O valor da família e as ameaças que recaem sobre ela
Tomando a imagem da ramagem frondosa e multicolorida das aceráceas, o Santo Padre destacou que ela nos lembra “a importância do conjunto, de construir comunidades humanas não uniformizadas, mas realmente abertas e inclusivas”, para em seguida evocar o valor da família e as ameaças que recaem sobre ela.

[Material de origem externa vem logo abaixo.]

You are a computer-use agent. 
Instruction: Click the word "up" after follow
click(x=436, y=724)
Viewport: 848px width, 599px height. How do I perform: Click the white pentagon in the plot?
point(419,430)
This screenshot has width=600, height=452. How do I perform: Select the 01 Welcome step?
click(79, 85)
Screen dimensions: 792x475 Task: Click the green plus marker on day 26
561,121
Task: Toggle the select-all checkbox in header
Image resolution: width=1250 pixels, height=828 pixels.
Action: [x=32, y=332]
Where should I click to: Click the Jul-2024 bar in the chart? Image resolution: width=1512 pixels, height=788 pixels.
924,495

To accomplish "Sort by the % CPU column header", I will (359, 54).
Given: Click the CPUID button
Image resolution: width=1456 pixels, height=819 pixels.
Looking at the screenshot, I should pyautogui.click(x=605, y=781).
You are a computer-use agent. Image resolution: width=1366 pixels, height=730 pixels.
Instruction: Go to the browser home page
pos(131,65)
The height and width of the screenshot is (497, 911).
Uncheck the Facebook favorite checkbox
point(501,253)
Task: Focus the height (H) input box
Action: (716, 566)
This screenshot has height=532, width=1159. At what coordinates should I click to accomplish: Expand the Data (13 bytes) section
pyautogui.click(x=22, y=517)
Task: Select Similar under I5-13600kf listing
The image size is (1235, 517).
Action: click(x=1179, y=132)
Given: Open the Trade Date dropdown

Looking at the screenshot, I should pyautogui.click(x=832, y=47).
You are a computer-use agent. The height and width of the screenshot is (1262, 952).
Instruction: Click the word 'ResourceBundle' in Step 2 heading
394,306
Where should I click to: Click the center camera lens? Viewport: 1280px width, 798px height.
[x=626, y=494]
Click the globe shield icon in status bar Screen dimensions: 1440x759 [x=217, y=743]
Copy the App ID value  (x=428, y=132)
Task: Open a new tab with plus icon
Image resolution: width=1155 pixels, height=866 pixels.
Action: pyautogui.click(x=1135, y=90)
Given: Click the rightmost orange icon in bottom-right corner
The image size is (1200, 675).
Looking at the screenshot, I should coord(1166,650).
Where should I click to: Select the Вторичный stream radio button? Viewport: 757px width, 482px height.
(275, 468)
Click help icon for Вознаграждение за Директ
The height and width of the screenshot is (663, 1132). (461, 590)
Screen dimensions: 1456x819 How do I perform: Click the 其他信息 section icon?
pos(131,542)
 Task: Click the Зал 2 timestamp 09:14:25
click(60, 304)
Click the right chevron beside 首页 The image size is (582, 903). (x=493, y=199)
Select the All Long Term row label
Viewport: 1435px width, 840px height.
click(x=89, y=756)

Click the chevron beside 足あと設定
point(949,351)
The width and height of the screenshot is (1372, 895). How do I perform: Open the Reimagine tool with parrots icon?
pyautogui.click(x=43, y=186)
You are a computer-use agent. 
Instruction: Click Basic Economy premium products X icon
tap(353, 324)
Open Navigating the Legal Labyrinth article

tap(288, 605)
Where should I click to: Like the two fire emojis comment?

“Como cada folha é fundamental para enriquecer a ramagem, assim também cada família, célula essencial da sociedade, há de ser valorizada, porque ‘o futuro da humanidade passa pela família’. É a primeira realidade social concreta, mas está ameaçada por muitos fatores: violência doméstica, frenesia do trabalho, mentalidade individualista, carreirismo desenfreado, desemprego, solidão dos jovens, abandono dos idosos e dos enfermos… As populações indígenas têm tanto para nos ensinar sobre a guarda e a tutela da família, onde se aprende, já desde criança, a reconhecer o que está certo e o que é errado, dizer a verdade, partilhar, corrigir os erros, recomeçar, animar-se, reconciliar-se. Que o mal sofrido pelos povos indígenas nos sirva hoje de alerta, para que o cuidado e os direitos da família não sejam postos de lado em nome de eventuais exigências produtivas e interesses individuais”, advertiu.
Francisco insistiu sobre as folhas de acerácea para ressaltar que nos tempos de guerra, os soldados usavam-nas como ligaduras e medicamentos para as feridas.
A loucura insensta da guerra, curar as feridas do ódio
“Hoje, face à loucura insensata da guerra, precisamos novamente de lenir os extremismos da contraposição e curar as feridas do ódio”, disse Francisco, acrescentando que “não precisamos de dividir o mundo em amigos e inimigos, manter as distâncias e voltar a armar-nos até aos dentes: não serão as corridas aos armamentos e as estratégias de dissuasão que trarão paz e segurança. Não há necessidade de perguntar-se como continuar as guerras, mas como pará-las. Há necessidade de impedir que os povos voltem a ser reféns da trituração de espaventosas guerras frias alargadas. Há necessidade de políticas criativas e clarividentes, que saibam sair dos esquemas de parte para dar resposta aos desafios globais”.
O Santo Padre lembrou que “os grandes desafios de hoje, como a paz, as alterações climáticas, os efeitos da pandemia e as migrações internacionais têm em comum uma constante: são globais, afetam a todos”. Antes de concluir, destacou que é preciso valorizar os desejos de fraternidade, justiça e paz das jovens gerações, que é preciso também trabalhar para superar a retórica do medo a respeito dos imigrantes e dar-lhes a possibilidade concreta de se envolverem responsavelmente na sociedade. E “para se conseguir isto – enfatizou –, são indispensáveis os direitos e a democracia”. Trabalhando juntos, de comum acordo, é que se enfrentam os prementes desafios de hoje, finalizou o Papa.